SOURCE MATERIAL »
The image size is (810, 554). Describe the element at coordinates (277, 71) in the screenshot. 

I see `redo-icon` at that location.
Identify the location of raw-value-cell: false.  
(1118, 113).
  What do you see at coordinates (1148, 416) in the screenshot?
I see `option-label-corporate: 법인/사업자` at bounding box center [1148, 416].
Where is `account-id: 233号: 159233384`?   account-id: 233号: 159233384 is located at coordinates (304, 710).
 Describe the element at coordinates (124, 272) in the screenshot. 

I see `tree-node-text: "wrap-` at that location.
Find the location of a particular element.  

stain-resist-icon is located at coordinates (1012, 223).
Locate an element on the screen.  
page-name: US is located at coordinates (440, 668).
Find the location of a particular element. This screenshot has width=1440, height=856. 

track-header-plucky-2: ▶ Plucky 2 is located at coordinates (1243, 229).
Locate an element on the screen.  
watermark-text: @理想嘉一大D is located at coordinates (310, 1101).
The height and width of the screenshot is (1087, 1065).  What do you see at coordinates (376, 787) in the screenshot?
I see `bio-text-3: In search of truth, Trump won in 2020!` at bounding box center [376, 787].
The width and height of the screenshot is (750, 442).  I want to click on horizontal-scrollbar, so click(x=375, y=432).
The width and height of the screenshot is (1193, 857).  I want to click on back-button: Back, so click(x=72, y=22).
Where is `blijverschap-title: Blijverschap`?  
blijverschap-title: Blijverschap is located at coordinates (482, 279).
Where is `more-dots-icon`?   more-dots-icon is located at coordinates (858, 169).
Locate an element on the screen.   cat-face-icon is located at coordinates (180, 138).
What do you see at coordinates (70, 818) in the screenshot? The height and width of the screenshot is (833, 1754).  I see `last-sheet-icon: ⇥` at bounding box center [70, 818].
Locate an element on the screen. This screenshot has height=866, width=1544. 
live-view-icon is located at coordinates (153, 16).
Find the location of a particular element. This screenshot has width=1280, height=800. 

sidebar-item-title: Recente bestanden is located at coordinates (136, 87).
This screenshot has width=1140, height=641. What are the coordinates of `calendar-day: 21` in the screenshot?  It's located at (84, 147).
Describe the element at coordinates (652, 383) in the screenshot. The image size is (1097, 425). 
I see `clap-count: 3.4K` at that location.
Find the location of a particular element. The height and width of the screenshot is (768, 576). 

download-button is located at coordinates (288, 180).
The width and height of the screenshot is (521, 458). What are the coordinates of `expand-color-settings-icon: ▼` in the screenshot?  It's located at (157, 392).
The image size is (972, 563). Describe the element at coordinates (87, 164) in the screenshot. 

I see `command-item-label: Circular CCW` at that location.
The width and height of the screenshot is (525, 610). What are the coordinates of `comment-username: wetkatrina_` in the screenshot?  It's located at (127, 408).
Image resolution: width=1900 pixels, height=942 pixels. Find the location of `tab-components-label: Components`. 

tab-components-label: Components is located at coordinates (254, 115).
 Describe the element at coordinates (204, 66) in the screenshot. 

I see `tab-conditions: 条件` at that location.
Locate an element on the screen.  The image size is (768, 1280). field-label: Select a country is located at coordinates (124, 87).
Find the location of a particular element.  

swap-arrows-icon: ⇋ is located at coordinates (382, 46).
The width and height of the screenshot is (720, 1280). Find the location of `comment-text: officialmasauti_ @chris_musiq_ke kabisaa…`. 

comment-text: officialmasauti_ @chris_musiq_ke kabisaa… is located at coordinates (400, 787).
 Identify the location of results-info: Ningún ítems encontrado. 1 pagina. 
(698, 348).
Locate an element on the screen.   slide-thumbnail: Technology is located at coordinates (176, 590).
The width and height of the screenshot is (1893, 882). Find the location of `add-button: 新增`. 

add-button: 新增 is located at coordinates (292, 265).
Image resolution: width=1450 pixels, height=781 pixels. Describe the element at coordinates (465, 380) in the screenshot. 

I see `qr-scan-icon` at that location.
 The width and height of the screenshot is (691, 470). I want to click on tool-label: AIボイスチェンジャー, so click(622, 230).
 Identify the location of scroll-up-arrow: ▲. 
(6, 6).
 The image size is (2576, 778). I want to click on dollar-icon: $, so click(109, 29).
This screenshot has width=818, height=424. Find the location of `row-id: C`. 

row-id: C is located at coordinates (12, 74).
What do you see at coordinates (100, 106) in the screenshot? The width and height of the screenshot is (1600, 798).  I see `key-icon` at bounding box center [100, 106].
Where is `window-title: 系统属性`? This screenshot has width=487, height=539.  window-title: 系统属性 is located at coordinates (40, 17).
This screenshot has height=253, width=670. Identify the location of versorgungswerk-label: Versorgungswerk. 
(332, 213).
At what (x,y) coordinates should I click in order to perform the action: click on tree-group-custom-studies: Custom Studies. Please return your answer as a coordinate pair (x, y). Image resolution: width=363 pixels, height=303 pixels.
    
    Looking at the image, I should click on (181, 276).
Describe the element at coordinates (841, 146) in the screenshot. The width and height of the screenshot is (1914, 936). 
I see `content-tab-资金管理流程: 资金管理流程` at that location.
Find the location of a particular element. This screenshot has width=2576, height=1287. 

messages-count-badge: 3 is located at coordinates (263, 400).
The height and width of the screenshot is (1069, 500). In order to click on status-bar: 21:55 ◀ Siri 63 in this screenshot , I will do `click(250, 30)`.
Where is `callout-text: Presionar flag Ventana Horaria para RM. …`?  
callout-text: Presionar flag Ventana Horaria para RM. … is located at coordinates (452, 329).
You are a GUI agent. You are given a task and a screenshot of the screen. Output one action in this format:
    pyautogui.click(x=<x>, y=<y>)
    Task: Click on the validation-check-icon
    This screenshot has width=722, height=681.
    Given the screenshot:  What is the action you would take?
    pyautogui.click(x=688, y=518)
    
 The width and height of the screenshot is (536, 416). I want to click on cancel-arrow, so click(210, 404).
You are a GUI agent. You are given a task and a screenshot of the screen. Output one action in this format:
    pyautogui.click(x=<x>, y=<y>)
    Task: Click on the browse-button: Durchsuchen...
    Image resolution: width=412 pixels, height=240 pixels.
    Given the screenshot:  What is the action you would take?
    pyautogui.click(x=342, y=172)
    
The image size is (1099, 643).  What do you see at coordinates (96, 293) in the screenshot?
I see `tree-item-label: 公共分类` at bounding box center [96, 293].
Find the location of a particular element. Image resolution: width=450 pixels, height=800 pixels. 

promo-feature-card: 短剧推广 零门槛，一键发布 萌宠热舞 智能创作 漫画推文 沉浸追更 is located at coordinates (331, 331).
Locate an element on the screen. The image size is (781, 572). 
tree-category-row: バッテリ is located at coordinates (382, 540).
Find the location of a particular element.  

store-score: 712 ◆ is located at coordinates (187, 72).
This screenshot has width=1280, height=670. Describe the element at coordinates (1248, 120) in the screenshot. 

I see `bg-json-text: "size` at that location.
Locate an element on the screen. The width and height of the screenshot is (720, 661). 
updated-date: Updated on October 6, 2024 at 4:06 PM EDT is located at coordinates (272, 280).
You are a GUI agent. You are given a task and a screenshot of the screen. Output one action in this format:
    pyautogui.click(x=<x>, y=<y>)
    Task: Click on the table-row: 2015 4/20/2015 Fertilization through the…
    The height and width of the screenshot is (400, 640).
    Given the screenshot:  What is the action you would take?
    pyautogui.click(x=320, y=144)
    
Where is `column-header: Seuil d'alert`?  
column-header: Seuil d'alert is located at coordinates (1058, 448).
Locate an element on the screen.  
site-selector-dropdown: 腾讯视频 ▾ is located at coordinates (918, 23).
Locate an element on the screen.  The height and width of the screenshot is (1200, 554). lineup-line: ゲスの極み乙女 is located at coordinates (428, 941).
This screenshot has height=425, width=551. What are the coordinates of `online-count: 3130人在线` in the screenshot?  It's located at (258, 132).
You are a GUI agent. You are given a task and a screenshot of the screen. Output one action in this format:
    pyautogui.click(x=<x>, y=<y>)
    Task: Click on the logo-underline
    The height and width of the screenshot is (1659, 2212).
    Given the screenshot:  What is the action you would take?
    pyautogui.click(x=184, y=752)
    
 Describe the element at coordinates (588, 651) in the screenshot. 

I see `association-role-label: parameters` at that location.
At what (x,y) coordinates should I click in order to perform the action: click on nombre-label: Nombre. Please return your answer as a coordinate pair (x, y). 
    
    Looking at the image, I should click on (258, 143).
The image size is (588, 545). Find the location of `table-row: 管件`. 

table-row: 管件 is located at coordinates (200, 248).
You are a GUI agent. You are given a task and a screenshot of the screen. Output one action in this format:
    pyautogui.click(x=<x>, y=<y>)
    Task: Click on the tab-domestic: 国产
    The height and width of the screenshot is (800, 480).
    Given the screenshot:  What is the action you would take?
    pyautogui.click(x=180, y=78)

TASK TO COMPLETE »
Reproduce verbatim the rows between the line containing "coordinates (858, 169)." and the line containing "live-view-icon is located", inclusive.

SOLUTION TO THIS TASK »
Where is `more-dots-icon`?   more-dots-icon is located at coordinates (858, 169).
Locate an element on the screen.   cat-face-icon is located at coordinates (180, 138).
What do you see at coordinates (70, 818) in the screenshot? The height and width of the screenshot is (833, 1754).  I see `last-sheet-icon: ⇥` at bounding box center [70, 818].
Locate an element on the screen. This screenshot has height=866, width=1544. 
live-view-icon is located at coordinates (153, 16).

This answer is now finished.